Some records
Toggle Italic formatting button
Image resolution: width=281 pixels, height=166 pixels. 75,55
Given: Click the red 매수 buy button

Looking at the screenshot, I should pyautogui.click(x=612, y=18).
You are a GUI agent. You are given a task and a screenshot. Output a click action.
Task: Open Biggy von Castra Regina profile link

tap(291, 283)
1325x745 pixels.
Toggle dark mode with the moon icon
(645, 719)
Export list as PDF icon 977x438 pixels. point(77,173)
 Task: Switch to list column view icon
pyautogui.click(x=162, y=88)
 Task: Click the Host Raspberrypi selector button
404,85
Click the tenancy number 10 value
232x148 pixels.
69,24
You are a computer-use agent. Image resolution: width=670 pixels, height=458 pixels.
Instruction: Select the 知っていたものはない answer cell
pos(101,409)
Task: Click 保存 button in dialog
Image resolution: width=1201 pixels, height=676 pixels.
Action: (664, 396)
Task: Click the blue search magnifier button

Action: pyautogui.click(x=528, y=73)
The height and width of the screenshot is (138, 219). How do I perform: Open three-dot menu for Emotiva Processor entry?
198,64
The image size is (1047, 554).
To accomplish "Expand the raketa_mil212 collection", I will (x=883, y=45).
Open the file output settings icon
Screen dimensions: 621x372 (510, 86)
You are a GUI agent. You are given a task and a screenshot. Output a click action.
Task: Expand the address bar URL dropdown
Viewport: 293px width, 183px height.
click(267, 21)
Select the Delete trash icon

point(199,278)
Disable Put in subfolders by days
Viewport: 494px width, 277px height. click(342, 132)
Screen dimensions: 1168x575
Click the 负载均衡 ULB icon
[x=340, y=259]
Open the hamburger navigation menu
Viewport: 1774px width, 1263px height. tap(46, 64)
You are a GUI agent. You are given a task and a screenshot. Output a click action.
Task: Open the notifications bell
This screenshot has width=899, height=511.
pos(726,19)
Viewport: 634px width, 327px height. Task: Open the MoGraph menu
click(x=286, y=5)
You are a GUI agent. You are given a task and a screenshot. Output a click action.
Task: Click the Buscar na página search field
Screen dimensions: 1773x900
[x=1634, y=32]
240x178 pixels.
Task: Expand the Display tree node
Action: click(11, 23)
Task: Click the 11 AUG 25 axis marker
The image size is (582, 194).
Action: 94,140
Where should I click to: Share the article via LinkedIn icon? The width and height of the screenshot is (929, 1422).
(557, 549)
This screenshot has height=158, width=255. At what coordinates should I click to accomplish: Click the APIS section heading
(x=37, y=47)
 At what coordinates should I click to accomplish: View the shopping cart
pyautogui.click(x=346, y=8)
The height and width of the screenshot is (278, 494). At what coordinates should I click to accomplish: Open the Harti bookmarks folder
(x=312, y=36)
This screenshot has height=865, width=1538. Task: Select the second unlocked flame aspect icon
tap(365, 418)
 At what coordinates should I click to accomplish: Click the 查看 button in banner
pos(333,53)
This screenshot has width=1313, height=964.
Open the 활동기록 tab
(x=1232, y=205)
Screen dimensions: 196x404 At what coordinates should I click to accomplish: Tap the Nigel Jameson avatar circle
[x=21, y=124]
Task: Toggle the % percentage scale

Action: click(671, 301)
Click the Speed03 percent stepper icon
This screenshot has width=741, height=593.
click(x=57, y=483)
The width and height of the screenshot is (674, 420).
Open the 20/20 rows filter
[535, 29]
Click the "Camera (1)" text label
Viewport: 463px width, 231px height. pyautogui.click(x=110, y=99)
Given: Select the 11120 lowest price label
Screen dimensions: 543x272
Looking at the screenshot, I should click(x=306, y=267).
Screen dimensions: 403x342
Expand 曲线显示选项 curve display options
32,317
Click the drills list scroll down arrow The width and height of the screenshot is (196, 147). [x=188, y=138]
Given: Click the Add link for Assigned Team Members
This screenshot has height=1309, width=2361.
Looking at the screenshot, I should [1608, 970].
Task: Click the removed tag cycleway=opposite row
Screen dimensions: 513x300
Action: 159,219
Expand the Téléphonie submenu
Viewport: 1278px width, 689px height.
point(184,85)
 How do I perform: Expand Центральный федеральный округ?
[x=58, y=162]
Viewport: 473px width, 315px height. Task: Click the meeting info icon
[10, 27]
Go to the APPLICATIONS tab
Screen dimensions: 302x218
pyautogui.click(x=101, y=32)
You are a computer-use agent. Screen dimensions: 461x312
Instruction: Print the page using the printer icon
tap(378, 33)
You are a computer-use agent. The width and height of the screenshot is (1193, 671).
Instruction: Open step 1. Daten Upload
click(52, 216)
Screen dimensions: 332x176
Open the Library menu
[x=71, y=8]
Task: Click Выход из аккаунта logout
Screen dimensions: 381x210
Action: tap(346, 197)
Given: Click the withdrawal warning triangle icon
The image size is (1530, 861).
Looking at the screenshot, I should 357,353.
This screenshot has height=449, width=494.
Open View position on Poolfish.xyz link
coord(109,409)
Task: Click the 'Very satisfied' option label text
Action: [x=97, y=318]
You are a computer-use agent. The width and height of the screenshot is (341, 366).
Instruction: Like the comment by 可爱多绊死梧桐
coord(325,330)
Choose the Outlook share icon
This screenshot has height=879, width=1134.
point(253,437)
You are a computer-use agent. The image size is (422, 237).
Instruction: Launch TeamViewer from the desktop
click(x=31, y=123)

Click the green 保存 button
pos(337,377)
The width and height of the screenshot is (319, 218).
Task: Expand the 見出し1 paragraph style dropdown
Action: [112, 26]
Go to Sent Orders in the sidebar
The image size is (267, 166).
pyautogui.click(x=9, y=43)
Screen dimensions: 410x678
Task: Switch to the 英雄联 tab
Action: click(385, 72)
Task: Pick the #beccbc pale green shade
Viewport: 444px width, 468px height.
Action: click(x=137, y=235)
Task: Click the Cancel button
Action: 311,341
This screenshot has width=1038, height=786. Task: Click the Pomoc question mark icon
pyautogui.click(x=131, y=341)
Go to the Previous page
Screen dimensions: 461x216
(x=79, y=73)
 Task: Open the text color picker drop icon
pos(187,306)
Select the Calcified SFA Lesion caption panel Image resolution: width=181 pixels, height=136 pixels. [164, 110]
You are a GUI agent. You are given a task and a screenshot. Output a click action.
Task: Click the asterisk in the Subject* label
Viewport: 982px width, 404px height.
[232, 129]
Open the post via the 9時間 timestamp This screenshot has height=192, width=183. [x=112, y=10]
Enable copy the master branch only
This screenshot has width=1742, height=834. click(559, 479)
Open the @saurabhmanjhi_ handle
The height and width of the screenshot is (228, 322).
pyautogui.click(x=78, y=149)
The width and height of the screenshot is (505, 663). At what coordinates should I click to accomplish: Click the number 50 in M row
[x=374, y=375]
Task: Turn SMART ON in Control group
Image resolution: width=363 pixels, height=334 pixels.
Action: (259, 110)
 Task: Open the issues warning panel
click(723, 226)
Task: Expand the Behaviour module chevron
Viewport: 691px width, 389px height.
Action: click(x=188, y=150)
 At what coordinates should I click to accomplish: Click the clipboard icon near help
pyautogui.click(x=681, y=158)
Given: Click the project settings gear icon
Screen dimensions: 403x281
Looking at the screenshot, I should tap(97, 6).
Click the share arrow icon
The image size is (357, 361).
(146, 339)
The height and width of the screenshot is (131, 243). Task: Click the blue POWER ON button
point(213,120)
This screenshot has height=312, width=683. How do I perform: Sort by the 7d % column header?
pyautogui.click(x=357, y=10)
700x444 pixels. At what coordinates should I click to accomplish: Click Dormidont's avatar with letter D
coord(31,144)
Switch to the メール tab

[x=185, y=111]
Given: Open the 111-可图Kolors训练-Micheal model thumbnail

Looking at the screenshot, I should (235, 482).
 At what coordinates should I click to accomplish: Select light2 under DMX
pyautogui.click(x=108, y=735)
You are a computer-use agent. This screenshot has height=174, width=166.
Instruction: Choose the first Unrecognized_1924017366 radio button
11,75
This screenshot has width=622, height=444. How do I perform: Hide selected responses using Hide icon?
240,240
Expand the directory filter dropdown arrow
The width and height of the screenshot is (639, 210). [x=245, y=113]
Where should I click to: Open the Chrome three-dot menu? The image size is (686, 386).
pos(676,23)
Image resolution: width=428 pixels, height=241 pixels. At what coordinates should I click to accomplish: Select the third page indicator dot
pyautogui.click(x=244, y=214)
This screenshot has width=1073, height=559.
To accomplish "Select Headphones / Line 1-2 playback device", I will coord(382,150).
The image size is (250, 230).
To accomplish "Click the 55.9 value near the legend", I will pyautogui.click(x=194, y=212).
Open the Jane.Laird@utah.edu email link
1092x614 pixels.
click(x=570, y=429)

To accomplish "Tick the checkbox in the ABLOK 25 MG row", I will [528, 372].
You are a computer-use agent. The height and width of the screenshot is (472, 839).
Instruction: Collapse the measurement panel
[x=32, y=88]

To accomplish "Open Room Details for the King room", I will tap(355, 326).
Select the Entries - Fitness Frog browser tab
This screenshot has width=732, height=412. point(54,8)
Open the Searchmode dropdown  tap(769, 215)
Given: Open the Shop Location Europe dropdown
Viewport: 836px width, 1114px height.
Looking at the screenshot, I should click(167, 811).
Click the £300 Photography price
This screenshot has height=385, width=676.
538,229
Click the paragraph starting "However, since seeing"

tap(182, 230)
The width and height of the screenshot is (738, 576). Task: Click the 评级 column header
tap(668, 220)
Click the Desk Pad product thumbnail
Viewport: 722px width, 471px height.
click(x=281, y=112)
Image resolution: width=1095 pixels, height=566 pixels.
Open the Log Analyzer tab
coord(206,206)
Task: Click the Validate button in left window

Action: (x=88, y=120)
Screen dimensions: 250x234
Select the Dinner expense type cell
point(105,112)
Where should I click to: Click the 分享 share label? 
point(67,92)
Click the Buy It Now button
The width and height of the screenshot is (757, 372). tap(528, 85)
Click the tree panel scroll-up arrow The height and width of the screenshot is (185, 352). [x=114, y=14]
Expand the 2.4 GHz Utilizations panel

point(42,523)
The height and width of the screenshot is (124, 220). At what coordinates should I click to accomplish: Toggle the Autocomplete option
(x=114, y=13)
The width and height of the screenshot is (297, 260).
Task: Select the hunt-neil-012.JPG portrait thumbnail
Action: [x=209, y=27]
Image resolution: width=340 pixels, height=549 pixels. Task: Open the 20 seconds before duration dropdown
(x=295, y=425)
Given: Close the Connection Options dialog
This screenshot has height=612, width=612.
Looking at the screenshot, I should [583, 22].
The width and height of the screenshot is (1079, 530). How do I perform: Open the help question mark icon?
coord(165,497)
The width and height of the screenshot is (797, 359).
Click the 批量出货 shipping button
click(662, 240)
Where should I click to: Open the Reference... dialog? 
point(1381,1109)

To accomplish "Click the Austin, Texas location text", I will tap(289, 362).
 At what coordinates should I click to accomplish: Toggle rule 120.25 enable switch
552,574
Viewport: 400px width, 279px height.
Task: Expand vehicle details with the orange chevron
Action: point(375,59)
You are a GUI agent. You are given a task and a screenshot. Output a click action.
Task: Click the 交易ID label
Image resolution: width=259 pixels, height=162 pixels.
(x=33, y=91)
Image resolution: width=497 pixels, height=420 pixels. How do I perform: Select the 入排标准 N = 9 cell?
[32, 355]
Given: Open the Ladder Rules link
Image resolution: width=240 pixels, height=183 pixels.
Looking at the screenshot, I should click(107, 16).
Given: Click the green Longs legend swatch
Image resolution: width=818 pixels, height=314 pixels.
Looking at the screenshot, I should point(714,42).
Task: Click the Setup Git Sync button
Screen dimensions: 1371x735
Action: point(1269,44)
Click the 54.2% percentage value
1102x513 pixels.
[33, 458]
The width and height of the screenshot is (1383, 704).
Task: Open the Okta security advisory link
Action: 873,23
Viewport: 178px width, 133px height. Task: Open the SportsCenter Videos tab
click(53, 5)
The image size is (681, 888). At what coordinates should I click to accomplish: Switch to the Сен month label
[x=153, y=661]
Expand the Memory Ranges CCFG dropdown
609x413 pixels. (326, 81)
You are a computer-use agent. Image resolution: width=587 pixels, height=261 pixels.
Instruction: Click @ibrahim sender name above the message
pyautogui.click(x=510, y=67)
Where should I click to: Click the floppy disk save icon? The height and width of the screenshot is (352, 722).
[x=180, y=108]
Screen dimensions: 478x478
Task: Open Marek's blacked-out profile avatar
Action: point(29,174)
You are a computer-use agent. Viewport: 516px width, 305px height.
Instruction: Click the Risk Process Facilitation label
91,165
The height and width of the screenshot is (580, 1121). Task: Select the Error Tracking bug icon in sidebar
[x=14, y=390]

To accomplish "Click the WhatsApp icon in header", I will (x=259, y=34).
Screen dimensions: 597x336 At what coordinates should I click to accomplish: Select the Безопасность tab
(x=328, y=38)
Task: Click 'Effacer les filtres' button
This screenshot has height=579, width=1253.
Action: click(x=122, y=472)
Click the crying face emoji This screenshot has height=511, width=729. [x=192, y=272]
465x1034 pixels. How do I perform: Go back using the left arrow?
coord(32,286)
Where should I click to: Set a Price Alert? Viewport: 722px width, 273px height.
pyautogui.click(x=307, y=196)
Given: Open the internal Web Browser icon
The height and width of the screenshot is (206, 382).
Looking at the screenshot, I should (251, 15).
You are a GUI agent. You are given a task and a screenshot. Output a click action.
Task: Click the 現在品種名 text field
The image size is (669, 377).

* [SET TASK]
Please rewrite the records starting with the line with "How do I perform: Expand" and going on through the line with "pyautogui.click(x=101, y=32)", replacing "meeting info" with "meeting details" and leaving everything else unchanged.

* [ANSWER TO THIS EXERCISE]
 How do I perform: Expand Центральный федеральный округ?
[x=58, y=162]
Viewport: 473px width, 315px height. Task: Click the meeting details icon
[10, 27]
Go to the APPLICATIONS tab
Screen dimensions: 302x218
pyautogui.click(x=101, y=32)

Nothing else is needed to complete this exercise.